Starting at the line that contains "2421x1363 pixels." and ending at the line that contains "Looking at the screenshot, I should click(591, 429).", present the items below as a Markdown table with the columns Row and Line, one line per row and blank lines left out.
══ Data to use
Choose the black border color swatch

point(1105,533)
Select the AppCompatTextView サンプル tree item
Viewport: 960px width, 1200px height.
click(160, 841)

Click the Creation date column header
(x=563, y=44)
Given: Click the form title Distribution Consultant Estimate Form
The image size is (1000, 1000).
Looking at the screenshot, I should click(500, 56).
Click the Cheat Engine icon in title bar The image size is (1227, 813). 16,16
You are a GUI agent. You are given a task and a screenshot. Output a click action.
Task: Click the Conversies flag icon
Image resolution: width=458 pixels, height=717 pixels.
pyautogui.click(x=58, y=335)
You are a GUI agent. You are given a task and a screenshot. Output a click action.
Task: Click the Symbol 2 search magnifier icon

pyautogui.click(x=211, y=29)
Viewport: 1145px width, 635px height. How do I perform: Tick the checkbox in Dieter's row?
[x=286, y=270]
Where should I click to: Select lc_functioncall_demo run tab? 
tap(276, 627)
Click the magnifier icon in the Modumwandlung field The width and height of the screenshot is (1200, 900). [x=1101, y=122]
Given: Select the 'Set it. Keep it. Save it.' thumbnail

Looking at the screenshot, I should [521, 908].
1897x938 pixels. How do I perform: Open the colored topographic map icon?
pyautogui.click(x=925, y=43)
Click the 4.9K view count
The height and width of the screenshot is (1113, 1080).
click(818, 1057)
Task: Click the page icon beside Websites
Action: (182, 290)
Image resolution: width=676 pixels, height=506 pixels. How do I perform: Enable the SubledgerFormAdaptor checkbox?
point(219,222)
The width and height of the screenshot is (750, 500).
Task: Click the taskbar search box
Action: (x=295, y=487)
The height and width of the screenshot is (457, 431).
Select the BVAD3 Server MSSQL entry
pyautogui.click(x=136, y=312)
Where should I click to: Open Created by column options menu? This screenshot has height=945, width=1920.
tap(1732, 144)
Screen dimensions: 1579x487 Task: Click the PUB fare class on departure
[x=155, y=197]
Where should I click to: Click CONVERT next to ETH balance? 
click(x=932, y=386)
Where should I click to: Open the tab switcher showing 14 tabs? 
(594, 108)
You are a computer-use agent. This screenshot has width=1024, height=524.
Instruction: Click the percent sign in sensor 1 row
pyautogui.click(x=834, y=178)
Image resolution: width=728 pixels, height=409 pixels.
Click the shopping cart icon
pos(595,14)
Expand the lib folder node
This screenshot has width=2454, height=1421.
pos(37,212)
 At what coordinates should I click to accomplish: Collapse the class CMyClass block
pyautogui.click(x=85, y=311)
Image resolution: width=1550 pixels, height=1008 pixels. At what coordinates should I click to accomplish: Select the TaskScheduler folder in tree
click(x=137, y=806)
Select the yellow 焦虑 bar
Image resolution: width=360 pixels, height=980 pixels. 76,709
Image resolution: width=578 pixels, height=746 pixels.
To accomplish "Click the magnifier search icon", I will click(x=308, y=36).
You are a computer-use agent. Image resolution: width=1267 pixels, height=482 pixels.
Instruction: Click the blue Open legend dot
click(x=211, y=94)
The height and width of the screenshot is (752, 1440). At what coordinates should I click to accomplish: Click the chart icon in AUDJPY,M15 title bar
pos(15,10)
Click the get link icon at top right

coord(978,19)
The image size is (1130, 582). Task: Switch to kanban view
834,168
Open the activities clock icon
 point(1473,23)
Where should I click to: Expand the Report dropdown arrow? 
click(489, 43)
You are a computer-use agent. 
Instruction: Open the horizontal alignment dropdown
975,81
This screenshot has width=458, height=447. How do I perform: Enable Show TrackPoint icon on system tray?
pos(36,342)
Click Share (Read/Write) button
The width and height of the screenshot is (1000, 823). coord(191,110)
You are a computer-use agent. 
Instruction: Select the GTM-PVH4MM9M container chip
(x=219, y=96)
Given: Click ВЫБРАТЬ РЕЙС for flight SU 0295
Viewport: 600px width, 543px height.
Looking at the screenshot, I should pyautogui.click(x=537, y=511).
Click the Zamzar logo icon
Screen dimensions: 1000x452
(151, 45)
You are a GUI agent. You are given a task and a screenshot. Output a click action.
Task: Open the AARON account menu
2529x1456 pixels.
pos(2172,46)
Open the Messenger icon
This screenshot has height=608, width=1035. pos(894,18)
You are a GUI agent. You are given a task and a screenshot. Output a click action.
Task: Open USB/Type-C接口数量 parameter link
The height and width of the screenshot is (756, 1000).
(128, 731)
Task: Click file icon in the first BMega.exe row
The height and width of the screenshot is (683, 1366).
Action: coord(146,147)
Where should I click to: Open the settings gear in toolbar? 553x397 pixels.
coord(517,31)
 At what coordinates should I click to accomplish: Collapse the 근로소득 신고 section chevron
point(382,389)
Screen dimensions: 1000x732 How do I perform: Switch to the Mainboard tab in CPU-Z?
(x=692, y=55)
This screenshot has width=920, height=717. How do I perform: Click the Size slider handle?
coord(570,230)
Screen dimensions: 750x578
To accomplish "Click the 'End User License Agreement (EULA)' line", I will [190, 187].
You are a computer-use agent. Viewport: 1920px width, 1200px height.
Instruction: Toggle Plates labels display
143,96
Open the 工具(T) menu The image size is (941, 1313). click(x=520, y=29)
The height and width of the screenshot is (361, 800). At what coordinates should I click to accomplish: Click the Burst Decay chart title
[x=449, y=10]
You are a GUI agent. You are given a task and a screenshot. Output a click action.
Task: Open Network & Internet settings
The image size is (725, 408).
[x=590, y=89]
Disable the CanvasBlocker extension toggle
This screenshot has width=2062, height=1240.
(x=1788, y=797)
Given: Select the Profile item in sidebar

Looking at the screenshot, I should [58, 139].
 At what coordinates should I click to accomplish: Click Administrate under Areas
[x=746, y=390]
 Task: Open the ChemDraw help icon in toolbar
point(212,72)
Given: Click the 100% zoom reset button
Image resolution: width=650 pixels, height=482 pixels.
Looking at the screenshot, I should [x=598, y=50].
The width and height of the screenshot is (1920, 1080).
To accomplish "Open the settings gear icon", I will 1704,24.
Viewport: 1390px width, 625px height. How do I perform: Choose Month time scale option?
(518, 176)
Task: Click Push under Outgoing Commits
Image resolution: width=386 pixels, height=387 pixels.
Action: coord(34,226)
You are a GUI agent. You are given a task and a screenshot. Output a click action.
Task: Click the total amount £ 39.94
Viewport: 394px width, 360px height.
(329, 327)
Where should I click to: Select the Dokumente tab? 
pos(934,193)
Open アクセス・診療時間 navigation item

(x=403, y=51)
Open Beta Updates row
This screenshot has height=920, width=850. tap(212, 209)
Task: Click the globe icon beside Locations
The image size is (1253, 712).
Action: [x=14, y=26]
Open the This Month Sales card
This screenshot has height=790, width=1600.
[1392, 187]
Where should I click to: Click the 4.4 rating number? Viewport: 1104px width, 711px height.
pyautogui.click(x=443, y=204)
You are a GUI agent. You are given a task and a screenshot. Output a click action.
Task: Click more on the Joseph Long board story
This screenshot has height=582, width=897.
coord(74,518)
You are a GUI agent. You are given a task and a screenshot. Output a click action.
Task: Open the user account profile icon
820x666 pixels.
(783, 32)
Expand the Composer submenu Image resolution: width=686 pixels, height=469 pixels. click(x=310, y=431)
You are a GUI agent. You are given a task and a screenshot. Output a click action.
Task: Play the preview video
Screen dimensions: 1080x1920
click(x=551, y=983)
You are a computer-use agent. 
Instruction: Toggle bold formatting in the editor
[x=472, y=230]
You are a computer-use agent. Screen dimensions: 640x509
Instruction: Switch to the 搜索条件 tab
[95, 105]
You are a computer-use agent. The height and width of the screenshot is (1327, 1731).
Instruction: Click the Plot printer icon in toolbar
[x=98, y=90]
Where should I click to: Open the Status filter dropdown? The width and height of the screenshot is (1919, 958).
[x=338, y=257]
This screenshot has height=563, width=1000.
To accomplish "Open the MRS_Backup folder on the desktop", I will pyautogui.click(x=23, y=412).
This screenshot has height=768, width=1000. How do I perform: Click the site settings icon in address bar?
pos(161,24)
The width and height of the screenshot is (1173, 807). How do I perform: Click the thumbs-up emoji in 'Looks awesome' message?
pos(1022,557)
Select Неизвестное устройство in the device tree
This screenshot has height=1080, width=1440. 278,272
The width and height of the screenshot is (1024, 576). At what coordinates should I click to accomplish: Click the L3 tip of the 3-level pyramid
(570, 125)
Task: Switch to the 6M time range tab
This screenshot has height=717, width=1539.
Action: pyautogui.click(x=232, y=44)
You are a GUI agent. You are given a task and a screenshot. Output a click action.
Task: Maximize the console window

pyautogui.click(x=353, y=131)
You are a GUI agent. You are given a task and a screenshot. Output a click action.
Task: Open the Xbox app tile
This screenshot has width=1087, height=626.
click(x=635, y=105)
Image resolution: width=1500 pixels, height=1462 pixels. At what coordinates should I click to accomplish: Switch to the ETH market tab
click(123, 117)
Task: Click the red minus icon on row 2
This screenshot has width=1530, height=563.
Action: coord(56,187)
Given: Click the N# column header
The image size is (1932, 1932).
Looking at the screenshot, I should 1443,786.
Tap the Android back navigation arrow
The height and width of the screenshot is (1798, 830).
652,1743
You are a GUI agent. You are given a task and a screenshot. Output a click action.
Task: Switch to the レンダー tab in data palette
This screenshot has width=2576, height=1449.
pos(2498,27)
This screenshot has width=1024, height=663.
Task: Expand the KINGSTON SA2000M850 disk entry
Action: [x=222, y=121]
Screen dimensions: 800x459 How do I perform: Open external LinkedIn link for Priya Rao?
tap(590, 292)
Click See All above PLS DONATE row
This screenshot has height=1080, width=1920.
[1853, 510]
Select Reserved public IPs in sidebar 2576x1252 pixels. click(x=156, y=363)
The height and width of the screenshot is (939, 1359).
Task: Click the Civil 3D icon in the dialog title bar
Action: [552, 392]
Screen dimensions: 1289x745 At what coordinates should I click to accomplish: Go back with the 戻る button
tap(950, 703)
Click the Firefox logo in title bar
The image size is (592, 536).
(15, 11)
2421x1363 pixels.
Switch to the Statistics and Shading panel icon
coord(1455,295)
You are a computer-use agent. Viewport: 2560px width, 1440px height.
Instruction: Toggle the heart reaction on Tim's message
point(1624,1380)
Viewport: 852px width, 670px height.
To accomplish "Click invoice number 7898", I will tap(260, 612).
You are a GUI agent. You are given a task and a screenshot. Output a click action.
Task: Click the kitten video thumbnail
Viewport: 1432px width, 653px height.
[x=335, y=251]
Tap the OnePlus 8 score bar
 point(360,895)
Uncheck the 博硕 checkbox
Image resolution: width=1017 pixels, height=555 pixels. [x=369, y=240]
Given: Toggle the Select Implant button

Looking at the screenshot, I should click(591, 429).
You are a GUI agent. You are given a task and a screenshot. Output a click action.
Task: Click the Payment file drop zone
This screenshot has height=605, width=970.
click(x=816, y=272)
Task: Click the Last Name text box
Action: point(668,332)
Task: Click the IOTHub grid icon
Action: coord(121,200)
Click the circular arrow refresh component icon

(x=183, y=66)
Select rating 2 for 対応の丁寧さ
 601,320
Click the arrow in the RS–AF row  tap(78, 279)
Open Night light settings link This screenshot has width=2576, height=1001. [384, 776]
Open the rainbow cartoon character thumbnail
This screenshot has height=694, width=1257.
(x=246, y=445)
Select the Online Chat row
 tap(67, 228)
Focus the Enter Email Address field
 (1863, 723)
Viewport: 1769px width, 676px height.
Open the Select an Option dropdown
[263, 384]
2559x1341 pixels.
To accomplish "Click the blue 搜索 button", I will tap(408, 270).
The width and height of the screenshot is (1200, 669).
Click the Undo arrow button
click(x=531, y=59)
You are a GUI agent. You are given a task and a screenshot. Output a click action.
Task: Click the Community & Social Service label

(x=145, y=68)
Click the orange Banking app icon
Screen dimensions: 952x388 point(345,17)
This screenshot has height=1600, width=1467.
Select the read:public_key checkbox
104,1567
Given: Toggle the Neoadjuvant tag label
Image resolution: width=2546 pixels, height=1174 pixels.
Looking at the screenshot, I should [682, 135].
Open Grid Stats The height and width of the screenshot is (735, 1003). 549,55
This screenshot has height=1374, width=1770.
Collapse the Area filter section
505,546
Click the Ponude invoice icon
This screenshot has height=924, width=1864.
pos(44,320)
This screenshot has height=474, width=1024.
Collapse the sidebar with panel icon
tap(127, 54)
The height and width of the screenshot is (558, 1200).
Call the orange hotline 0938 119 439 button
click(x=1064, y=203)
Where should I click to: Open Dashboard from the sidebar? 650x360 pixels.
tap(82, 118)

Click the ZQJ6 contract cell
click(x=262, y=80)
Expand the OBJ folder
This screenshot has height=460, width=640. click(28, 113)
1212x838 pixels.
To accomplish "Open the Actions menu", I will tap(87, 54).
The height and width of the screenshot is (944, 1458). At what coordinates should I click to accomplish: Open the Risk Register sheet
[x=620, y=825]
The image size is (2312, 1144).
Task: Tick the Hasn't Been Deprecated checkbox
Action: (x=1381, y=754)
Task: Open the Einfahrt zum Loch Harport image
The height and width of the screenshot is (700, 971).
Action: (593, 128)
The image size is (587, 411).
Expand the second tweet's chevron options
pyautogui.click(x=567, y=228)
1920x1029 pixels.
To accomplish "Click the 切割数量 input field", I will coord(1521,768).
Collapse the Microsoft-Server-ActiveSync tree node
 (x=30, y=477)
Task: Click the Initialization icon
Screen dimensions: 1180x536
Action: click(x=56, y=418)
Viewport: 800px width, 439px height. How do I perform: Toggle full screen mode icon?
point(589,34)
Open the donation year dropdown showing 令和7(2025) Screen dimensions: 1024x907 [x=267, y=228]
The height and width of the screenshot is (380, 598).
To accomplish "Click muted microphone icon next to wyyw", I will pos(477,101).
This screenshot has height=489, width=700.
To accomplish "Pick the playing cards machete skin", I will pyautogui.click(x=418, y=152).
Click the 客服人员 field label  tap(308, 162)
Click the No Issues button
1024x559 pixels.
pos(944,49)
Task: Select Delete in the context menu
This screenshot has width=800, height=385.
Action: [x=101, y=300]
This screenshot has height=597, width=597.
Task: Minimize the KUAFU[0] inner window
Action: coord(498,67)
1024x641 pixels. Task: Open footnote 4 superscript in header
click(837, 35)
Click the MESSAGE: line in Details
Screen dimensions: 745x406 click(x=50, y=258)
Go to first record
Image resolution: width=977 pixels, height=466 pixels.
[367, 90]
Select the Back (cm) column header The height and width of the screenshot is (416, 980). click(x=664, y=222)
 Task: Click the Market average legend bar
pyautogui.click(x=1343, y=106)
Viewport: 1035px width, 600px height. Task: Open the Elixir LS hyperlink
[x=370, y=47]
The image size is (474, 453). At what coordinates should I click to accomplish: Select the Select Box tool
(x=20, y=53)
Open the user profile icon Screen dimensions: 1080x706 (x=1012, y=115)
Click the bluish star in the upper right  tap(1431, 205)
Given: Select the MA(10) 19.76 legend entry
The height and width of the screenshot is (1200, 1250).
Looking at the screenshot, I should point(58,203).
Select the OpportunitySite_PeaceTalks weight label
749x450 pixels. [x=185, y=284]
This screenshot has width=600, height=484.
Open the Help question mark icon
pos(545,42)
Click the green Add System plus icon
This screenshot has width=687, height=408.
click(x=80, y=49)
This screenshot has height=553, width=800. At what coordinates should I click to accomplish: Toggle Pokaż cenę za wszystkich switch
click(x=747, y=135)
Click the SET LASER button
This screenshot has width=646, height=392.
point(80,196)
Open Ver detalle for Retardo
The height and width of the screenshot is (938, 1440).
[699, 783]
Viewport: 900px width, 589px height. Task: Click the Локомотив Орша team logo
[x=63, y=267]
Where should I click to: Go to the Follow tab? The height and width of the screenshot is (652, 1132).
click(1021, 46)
════
### Answer in full
| Row | Line |
|---|---|
| 1 | 2421x1363 pixels. |
| 2 | Switch to the Statistics and Shading panel icon |
| 3 | coord(1455,295) |
| 4 | You are a computer-use agent. Viewport: 2560px width, 1440px height. |
| 5 | Instruction: Toggle the heart reaction on Tim's message |
| 6 | point(1624,1380) |
| 7 | Viewport: 852px width, 670px height. |
| 8 | To accomplish "Click invoice number 7898", I will tap(260, 612). |
| 9 | You are a GUI agent. You are given a task and a screenshot. Output a click action. |
| 10 | Task: Click the kitten video thumbnail |
| 11 | Viewport: 1432px width, 653px height. |
| 12 | [x=335, y=251] |
| 13 | Tap the OnePlus 8 score bar |
| 14 |  point(360,895) |
| 15 | Uncheck the 博硕 checkbox |
| 16 | Image resolution: width=1017 pixels, height=555 pixels. [x=369, y=240] |
| 17 | Given: Toggle the Select Implant button |
| 18 | Looking at the screenshot, I should click(591, 429). |